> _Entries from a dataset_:
_____

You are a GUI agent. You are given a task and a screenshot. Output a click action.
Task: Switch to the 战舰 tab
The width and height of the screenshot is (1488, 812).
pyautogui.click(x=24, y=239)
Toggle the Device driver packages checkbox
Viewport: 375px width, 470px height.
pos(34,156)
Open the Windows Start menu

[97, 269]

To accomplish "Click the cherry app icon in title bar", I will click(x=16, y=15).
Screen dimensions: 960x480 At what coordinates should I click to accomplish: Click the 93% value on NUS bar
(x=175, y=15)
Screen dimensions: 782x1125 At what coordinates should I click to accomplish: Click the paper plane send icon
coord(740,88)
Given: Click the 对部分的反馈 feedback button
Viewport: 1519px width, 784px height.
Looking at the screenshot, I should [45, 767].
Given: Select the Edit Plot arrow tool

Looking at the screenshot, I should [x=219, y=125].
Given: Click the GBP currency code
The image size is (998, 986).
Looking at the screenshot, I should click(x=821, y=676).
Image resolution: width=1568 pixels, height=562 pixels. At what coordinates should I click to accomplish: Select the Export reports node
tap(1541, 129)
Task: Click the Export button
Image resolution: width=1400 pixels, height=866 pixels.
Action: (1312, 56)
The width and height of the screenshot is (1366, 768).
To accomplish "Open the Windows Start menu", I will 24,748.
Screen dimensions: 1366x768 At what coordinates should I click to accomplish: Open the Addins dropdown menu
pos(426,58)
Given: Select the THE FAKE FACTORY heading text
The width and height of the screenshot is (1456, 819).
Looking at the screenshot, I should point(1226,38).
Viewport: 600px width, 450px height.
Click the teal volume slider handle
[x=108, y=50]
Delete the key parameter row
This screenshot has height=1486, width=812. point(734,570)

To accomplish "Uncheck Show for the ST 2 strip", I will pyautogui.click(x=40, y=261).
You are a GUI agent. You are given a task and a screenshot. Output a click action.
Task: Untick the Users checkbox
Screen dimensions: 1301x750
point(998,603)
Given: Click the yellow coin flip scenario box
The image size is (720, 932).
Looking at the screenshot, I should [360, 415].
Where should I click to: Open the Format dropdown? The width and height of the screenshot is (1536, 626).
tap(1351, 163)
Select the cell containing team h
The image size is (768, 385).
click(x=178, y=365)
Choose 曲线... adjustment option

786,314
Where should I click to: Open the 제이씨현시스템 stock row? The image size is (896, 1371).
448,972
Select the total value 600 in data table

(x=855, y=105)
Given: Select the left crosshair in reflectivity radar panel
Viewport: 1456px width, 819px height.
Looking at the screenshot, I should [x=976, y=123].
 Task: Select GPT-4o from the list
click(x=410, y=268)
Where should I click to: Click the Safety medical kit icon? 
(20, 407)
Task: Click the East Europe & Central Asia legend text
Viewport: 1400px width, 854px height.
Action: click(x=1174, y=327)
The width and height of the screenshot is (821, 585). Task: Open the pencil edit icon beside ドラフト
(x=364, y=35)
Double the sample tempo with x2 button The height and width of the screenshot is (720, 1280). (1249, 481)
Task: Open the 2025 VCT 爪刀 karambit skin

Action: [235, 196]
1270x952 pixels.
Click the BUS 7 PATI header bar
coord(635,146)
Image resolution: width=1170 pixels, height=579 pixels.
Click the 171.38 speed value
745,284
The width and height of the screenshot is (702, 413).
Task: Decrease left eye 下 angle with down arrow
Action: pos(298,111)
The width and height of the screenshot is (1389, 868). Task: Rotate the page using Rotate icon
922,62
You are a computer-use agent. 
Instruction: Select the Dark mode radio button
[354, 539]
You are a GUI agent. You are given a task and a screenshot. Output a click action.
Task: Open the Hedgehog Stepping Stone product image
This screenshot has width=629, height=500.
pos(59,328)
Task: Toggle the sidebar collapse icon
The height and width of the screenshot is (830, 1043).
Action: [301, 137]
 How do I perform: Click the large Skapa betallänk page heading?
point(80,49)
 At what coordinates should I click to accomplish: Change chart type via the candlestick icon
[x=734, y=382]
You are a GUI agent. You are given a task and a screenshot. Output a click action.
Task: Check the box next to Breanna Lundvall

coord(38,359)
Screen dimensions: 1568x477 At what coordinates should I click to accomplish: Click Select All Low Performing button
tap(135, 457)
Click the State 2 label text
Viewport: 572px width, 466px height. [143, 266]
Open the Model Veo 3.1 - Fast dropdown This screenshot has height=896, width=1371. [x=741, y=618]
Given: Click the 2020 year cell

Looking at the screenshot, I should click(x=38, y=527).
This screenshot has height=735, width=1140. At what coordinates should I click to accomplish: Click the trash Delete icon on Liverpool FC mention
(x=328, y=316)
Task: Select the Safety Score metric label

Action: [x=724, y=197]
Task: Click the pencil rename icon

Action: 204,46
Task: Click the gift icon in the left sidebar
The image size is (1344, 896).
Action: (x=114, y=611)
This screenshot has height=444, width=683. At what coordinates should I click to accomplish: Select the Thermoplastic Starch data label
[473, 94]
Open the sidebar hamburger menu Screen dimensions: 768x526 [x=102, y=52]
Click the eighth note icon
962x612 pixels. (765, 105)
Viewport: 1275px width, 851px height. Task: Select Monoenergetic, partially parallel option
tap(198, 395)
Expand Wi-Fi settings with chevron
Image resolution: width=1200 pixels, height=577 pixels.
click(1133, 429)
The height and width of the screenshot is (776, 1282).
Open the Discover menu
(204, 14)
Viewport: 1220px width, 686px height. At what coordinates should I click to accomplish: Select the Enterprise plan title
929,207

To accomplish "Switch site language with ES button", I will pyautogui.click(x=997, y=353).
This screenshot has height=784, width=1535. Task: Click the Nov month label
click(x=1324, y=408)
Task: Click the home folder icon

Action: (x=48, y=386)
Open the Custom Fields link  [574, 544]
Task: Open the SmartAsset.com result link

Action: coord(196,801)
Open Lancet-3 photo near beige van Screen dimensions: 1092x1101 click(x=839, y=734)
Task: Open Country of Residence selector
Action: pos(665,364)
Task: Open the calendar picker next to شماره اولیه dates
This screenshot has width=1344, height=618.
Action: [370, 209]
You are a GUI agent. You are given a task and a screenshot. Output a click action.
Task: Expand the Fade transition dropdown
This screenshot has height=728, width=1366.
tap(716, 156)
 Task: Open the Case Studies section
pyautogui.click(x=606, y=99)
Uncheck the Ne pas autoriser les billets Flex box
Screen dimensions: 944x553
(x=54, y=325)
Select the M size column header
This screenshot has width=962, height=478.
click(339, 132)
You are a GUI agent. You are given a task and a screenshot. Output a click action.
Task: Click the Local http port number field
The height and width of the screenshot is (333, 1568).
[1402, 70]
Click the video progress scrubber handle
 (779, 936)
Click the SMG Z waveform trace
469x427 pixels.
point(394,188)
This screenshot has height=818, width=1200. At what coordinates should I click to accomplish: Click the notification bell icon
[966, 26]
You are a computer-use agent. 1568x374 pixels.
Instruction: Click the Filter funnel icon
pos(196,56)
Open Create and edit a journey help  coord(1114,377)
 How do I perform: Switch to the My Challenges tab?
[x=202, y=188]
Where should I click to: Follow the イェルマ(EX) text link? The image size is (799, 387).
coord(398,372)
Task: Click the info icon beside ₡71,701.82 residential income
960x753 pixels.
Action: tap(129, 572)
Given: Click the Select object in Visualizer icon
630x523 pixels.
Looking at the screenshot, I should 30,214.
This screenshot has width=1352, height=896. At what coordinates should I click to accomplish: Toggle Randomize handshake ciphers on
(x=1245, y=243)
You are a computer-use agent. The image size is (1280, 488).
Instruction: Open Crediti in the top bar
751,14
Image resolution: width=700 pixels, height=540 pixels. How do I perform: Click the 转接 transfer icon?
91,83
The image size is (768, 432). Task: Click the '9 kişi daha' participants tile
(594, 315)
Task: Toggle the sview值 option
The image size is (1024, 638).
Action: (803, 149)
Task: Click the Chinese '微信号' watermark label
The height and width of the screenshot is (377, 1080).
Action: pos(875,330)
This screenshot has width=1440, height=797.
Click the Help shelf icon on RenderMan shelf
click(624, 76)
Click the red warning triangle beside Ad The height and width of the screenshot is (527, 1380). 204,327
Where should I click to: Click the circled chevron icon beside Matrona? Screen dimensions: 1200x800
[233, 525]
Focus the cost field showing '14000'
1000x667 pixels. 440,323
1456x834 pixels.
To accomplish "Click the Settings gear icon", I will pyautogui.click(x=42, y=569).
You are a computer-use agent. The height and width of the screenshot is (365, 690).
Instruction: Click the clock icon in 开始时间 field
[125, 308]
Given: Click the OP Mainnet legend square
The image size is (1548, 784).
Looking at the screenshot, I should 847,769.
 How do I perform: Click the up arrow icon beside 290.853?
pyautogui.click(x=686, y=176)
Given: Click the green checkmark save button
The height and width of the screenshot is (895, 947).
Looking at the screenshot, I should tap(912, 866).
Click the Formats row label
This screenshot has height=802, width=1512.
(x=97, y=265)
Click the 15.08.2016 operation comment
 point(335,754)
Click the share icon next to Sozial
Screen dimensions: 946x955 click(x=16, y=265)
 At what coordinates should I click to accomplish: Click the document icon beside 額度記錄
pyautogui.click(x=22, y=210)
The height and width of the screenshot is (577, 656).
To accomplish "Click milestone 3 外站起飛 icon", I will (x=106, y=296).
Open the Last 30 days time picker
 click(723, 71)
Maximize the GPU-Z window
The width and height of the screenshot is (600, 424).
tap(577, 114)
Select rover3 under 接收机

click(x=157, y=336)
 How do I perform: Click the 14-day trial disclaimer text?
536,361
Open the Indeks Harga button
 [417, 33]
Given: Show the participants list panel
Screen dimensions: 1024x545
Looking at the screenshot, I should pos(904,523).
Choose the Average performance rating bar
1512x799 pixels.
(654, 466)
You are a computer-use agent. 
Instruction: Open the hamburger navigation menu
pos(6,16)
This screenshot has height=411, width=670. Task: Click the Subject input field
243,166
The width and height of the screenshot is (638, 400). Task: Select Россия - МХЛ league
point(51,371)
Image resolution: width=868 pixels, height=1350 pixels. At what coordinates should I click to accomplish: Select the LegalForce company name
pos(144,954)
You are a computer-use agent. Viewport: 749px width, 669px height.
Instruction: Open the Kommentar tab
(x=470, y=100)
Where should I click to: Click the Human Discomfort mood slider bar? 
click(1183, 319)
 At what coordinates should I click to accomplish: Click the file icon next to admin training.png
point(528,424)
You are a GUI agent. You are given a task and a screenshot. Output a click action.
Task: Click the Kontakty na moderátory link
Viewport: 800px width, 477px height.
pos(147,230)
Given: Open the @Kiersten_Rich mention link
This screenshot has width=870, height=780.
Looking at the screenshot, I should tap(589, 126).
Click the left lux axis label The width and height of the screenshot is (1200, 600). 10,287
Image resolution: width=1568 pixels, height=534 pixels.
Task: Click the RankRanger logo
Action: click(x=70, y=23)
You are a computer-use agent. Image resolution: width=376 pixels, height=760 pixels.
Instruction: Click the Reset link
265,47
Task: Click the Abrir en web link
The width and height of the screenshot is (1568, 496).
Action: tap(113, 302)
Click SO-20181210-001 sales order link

_____

> _Problem requirements_:
Transcribe the data word for word, from its first line through the line that contains "Looking at the screenshot, I should [360, 415].", including that line.

> _Response below_:
You are a GUI agent. You are given a task and a screenshot. Output a click action.
Task: Switch to the 战舰 tab
The width and height of the screenshot is (1488, 812).
pyautogui.click(x=24, y=239)
Toggle the Device driver packages checkbox
Viewport: 375px width, 470px height.
pos(34,156)
Open the Windows Start menu

[97, 269]

To accomplish "Click the cherry app icon in title bar", I will click(x=16, y=15).
Screen dimensions: 960x480 At what coordinates should I click to accomplish: Click the 93% value on NUS bar
(x=175, y=15)
Screen dimensions: 782x1125 At what coordinates should I click to accomplish: Click the paper plane send icon
coord(740,88)
Given: Click the 对部分的反馈 feedback button
Viewport: 1519px width, 784px height.
Looking at the screenshot, I should [45, 767].
Given: Select the Edit Plot arrow tool

Looking at the screenshot, I should [x=219, y=125].
Given: Click the GBP currency code
The image size is (998, 986).
Looking at the screenshot, I should click(x=821, y=676).
Image resolution: width=1568 pixels, height=562 pixels. At what coordinates should I click to accomplish: Select the Export reports node
tap(1541, 129)
Task: Click the Export button
Image resolution: width=1400 pixels, height=866 pixels.
Action: (1312, 56)
The width and height of the screenshot is (1366, 768).
To accomplish "Open the Windows Start menu", I will 24,748.
Screen dimensions: 1366x768 At what coordinates should I click to accomplish: Open the Addins dropdown menu
pos(426,58)
Given: Select the THE FAKE FACTORY heading text
The width and height of the screenshot is (1456, 819).
Looking at the screenshot, I should point(1226,38).
Viewport: 600px width, 450px height.
Click the teal volume slider handle
[x=108, y=50]
Delete the key parameter row
This screenshot has height=1486, width=812. point(734,570)

To accomplish "Uncheck Show for the ST 2 strip", I will pyautogui.click(x=40, y=261).
You are a GUI agent. You are given a task and a screenshot. Output a click action.
Task: Untick the Users checkbox
Screen dimensions: 1301x750
point(998,603)
Given: Click the yellow coin flip scenario box
The image size is (720, 932).
Looking at the screenshot, I should [360, 415].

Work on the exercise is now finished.